→ **DATA RECORDS**
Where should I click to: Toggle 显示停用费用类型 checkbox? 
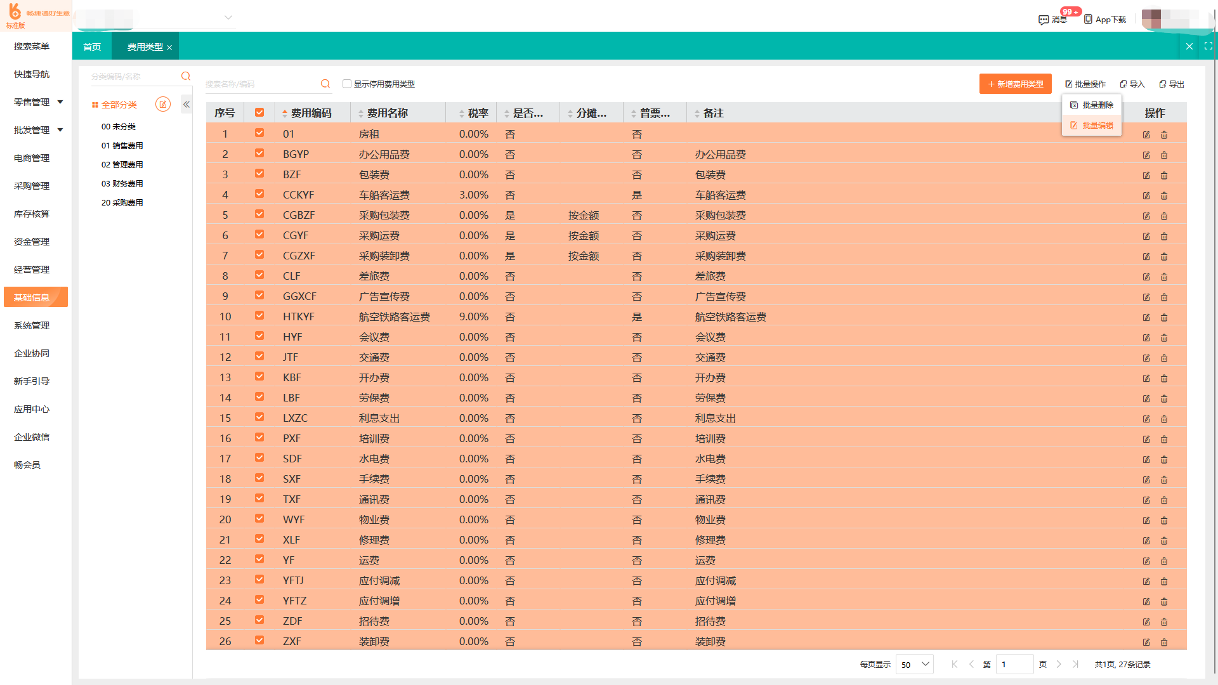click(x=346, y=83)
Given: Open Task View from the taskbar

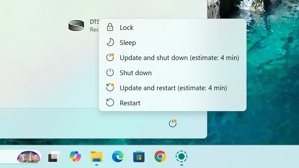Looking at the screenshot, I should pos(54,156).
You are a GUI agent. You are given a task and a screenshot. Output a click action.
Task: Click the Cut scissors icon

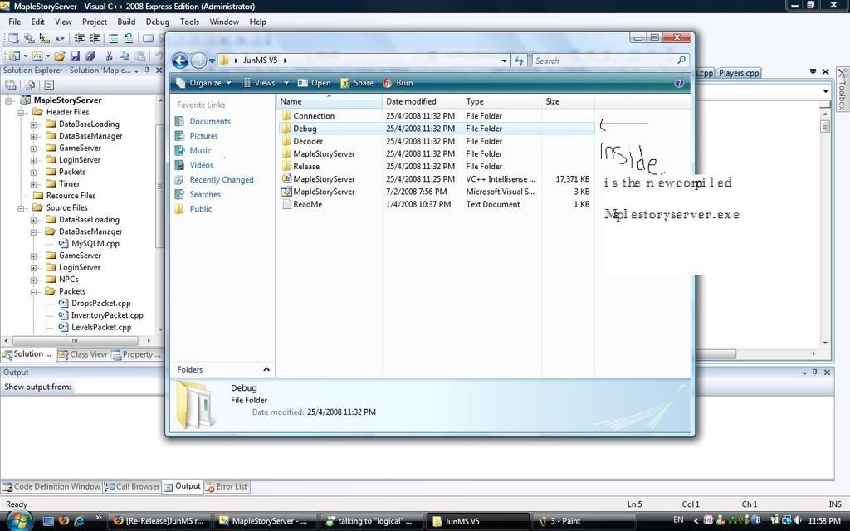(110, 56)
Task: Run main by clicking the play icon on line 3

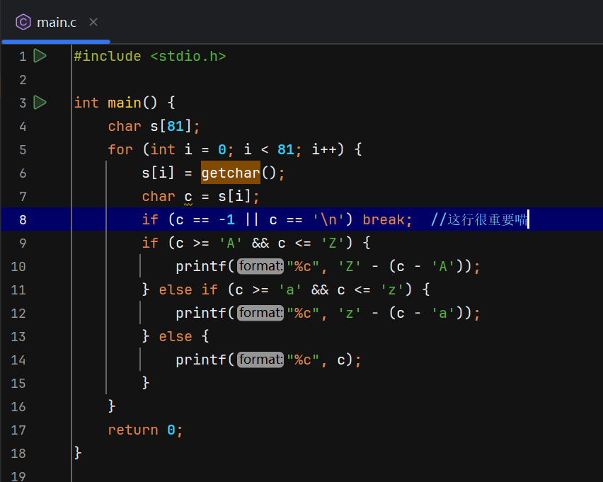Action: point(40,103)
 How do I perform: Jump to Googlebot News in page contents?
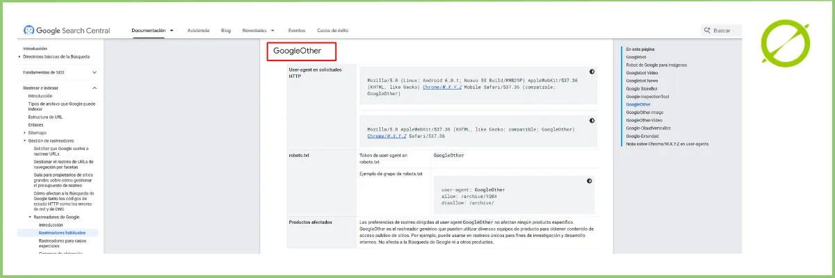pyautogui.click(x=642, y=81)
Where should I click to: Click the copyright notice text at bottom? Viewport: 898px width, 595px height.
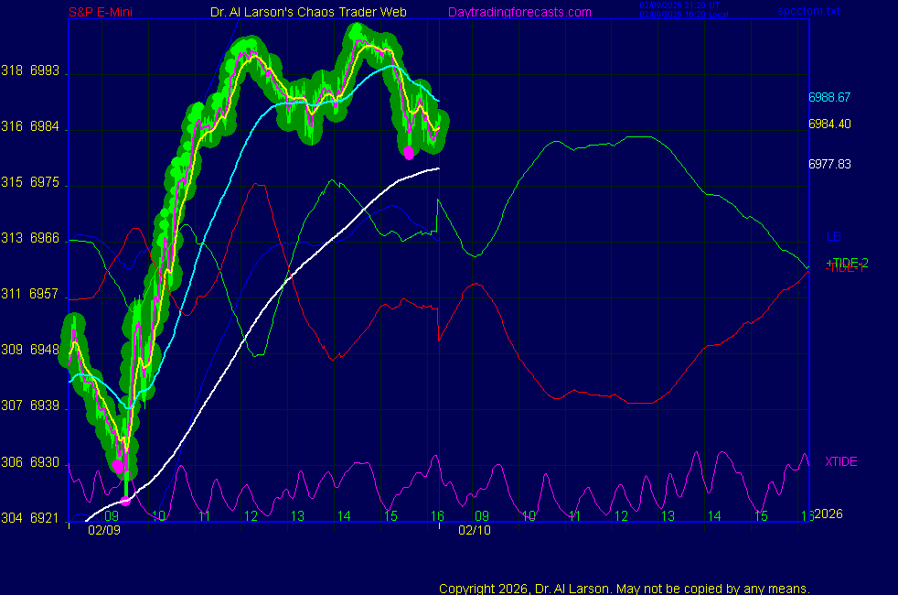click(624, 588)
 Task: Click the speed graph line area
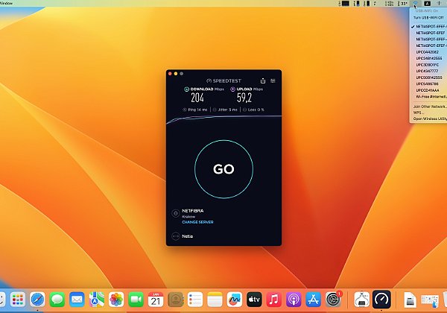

→ **TO DO**
Restate the whole listing word for word. Omit the pictures.

→ **WRITTEN SOLUTION**
Where should I click to: Toggle 显示停用费用类型 checkbox? 
click(x=346, y=83)
Given: Open Task View from the taskbar

Looking at the screenshot, I should pos(54,156).
You are a GUI agent. You are given a task and a screenshot. Output a click action.
Task: Click the Cut scissors icon

(110, 56)
Task: Run main by clicking the play icon on line 3

Action: point(40,103)
 How do I perform: Jump to Googlebot News in page contents?
pyautogui.click(x=642, y=81)
Where should I click to: Click the copyright notice text at bottom? Viewport: 898px width, 595px height.
click(624, 588)
 Task: Click the speed graph line area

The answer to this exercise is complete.